> _EXTRACTED MATERIAL_:
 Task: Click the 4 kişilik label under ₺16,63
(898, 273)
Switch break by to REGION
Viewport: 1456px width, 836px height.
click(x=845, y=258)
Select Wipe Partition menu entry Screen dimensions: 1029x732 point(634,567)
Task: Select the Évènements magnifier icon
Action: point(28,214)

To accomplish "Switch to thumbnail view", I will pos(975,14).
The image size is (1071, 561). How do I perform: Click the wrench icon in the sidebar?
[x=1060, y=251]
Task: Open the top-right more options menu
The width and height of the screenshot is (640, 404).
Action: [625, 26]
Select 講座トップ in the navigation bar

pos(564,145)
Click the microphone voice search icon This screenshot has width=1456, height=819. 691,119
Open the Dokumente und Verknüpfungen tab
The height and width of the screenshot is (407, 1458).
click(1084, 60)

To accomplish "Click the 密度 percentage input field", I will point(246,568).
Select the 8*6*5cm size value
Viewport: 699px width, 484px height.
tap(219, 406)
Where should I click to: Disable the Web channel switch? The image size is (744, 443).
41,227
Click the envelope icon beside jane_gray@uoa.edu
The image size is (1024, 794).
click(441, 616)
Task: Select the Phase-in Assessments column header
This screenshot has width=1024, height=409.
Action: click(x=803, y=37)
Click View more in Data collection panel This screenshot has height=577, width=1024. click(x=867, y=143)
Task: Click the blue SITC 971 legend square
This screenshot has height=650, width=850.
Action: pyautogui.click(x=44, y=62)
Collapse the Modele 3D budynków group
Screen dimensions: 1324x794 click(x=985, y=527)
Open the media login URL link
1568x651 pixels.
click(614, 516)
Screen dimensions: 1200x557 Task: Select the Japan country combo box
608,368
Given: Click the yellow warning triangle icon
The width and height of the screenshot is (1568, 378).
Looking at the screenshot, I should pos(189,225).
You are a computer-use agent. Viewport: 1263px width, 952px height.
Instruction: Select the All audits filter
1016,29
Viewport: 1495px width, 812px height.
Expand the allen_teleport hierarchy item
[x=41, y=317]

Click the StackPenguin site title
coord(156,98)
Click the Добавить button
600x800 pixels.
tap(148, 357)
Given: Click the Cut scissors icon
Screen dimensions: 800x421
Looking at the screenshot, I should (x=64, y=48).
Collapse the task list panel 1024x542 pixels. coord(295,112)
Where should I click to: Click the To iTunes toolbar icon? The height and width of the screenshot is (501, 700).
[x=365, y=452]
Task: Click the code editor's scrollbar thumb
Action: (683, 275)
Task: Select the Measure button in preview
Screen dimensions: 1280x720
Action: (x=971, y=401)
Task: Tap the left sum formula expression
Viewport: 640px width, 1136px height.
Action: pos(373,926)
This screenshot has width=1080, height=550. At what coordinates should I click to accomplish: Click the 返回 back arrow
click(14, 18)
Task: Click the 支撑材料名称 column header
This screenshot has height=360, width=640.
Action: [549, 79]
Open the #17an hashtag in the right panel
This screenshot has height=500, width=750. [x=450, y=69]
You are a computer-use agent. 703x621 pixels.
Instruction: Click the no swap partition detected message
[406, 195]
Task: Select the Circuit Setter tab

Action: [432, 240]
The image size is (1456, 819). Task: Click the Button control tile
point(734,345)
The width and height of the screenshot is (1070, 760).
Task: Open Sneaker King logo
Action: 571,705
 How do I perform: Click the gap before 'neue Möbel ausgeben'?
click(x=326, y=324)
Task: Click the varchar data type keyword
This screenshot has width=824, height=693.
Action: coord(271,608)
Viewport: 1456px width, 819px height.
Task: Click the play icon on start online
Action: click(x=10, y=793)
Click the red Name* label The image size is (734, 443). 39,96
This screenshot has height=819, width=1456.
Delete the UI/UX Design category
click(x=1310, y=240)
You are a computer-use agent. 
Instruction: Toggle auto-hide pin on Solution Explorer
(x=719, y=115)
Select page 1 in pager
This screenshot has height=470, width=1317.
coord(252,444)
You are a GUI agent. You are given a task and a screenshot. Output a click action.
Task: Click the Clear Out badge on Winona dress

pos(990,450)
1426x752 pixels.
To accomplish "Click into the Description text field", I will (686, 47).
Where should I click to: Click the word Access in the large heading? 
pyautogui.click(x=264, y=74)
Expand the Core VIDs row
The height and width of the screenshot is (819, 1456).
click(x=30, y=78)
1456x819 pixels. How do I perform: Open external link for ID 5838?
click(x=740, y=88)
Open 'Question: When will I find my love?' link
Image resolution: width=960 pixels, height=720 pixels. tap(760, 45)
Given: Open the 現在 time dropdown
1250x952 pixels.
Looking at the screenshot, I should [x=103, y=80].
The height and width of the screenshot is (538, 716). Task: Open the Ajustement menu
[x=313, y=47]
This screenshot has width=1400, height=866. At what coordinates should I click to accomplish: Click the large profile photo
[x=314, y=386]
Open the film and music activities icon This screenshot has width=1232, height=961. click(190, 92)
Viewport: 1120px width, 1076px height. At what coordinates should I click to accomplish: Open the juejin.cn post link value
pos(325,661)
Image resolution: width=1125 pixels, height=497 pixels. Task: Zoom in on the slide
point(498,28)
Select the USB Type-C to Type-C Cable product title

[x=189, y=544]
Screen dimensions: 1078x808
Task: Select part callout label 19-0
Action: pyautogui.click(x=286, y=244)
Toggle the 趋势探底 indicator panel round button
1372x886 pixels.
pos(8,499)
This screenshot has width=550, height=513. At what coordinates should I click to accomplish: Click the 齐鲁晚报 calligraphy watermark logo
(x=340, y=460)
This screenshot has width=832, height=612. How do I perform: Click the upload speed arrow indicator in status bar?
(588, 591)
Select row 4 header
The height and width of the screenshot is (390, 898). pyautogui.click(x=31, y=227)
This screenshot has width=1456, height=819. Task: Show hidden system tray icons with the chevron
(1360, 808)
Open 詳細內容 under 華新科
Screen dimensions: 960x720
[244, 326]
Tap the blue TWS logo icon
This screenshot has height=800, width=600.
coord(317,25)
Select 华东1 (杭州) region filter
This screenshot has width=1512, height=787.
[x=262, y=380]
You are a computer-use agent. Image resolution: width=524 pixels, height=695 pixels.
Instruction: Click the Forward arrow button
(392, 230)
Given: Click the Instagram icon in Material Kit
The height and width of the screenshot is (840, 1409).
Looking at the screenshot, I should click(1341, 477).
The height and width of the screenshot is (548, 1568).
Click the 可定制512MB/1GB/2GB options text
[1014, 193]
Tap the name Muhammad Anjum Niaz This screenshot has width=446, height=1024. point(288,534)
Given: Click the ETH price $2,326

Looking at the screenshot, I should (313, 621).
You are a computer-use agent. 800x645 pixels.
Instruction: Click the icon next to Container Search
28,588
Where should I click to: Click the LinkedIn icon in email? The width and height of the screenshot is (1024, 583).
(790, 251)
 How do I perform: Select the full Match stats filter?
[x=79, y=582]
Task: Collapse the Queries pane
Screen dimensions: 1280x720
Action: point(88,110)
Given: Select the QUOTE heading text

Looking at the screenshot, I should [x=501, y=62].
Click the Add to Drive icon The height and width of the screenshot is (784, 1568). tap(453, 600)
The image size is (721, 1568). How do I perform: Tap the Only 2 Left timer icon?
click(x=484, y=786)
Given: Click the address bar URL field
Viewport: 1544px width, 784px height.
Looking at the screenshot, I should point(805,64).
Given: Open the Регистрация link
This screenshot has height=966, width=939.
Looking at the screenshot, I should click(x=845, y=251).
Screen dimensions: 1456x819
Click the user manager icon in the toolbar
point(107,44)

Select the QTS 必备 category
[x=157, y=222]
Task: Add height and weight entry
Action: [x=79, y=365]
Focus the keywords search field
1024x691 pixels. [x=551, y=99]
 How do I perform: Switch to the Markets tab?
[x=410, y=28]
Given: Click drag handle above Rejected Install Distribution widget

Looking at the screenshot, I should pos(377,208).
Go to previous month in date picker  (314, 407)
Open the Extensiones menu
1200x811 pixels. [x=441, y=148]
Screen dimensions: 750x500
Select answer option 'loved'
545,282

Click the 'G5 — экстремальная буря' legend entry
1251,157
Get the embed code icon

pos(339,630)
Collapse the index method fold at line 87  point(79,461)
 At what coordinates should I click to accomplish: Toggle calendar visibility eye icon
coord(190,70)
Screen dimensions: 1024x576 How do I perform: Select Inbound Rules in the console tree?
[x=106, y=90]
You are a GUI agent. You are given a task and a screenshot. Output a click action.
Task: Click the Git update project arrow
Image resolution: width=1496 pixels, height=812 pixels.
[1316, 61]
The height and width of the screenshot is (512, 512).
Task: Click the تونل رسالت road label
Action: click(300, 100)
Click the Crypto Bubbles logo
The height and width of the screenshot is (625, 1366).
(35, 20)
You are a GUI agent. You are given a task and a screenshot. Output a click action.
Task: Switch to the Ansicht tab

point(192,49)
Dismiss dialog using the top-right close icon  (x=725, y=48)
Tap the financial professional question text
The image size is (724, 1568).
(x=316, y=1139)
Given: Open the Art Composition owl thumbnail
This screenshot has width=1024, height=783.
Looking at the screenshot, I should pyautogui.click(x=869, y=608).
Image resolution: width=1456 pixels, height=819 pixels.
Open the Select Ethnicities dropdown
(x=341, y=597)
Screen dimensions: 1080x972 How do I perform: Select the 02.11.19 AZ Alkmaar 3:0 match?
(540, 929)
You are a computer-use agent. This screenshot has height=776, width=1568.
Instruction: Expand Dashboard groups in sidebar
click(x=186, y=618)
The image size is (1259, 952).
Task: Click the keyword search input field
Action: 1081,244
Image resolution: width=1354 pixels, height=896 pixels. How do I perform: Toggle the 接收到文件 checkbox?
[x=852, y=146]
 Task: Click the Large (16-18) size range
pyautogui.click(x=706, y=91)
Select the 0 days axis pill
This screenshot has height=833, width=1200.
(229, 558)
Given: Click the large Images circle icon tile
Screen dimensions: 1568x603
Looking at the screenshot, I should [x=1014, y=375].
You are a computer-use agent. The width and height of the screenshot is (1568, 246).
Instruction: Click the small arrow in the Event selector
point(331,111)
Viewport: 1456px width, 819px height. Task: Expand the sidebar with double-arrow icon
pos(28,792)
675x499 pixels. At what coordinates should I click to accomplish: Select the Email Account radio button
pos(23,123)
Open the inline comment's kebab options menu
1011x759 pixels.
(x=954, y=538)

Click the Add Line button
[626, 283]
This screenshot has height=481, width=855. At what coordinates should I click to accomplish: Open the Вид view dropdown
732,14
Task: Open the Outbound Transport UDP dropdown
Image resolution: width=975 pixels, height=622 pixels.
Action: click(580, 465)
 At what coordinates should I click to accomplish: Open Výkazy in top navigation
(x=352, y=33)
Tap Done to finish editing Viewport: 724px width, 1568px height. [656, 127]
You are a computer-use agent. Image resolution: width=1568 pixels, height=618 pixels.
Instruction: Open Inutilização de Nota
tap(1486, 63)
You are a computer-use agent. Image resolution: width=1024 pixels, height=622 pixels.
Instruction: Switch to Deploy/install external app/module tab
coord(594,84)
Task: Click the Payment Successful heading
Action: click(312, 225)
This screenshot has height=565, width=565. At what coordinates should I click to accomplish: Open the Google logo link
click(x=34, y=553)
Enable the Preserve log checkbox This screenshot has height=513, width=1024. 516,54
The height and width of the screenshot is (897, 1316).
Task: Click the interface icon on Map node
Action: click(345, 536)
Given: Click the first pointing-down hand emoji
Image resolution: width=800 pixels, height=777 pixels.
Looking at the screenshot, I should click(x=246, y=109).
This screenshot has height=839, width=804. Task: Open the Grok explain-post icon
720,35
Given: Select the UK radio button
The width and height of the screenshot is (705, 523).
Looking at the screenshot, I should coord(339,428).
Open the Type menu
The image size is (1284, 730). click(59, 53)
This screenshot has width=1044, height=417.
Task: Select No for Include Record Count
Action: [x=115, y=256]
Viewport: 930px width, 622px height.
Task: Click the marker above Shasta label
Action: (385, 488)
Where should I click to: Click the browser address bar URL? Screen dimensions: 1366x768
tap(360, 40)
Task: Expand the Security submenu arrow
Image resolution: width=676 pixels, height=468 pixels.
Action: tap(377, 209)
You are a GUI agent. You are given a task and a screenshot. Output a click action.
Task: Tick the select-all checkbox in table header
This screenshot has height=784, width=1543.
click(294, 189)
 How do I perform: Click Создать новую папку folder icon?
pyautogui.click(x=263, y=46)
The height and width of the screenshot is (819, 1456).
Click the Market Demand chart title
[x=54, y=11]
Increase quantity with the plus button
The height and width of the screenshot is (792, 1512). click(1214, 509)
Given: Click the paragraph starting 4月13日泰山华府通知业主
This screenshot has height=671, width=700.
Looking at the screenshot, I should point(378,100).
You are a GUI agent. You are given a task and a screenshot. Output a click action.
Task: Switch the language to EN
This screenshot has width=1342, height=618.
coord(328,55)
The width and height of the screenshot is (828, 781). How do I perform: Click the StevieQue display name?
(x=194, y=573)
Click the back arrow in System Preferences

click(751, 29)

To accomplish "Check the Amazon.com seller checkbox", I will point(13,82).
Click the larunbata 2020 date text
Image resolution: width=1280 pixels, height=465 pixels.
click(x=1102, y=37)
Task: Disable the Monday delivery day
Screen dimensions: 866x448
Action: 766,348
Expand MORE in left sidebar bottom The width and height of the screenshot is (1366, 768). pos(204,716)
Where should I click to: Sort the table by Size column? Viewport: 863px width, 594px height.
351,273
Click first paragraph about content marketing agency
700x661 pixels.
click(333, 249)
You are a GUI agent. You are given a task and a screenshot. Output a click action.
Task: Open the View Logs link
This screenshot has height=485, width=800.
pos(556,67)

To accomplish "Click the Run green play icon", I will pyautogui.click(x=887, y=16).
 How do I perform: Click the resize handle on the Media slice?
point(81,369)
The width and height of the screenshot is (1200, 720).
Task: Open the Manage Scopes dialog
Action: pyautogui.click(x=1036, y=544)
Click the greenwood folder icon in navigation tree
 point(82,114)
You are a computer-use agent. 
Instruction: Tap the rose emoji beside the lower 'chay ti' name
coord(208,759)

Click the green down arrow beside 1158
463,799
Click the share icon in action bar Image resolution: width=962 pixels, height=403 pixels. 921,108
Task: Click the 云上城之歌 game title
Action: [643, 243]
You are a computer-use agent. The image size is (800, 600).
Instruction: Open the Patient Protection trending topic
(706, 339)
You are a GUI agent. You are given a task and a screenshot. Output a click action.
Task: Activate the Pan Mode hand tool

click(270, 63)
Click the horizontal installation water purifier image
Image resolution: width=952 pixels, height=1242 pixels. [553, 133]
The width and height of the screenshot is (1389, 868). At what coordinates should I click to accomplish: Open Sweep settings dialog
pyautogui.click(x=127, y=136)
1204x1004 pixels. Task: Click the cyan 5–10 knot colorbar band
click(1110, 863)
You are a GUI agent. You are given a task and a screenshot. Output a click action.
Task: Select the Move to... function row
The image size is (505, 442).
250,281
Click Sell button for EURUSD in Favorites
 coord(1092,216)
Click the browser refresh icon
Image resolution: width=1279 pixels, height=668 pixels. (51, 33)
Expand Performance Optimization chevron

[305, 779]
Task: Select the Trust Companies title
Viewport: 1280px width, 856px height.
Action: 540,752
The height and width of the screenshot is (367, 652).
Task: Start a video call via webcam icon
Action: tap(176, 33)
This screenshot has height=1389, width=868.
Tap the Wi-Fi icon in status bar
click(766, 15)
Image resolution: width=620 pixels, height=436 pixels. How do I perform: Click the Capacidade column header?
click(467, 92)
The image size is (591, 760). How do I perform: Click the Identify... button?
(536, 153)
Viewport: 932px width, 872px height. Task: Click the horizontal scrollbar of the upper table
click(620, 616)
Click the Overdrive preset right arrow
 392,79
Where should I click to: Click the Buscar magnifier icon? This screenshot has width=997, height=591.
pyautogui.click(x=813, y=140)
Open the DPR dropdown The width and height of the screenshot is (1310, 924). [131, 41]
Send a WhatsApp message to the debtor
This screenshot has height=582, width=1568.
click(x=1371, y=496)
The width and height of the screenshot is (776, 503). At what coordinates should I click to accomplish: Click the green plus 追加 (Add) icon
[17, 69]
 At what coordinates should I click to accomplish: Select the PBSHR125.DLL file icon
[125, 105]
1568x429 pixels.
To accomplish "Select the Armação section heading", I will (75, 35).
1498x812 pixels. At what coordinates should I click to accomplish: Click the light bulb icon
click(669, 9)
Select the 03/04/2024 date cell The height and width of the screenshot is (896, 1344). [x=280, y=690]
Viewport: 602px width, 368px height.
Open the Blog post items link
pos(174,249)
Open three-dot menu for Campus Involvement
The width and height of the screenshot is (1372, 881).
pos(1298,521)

> _OBJECTIVE_: Reproduce the items word for word, from the first one up to and including the line that contains "click(441, 616)".

> _EXERCISE RESULT_:
 Task: Click the 4 kişilik label under ₺16,63
(898, 273)
Switch break by to REGION
Viewport: 1456px width, 836px height.
click(x=845, y=258)
Select Wipe Partition menu entry Screen dimensions: 1029x732 point(634,567)
Task: Select the Évènements magnifier icon
Action: point(28,214)

To accomplish "Switch to thumbnail view", I will pos(975,14).
The image size is (1071, 561). How do I perform: Click the wrench icon in the sidebar?
[x=1060, y=251]
Task: Open the top-right more options menu
The width and height of the screenshot is (640, 404).
Action: [625, 26]
Select 講座トップ in the navigation bar

pos(564,145)
Click the microphone voice search icon This screenshot has width=1456, height=819. 691,119
Open the Dokumente und Verknüpfungen tab
The height and width of the screenshot is (407, 1458).
click(1084, 60)

To accomplish "Click the 密度 percentage input field", I will point(246,568).
Select the 8*6*5cm size value
Viewport: 699px width, 484px height.
tap(219, 406)
Where should I click to: Disable the Web channel switch? The image size is (744, 443).
41,227
Click the envelope icon beside jane_gray@uoa.edu
The image size is (1024, 794).
click(441, 616)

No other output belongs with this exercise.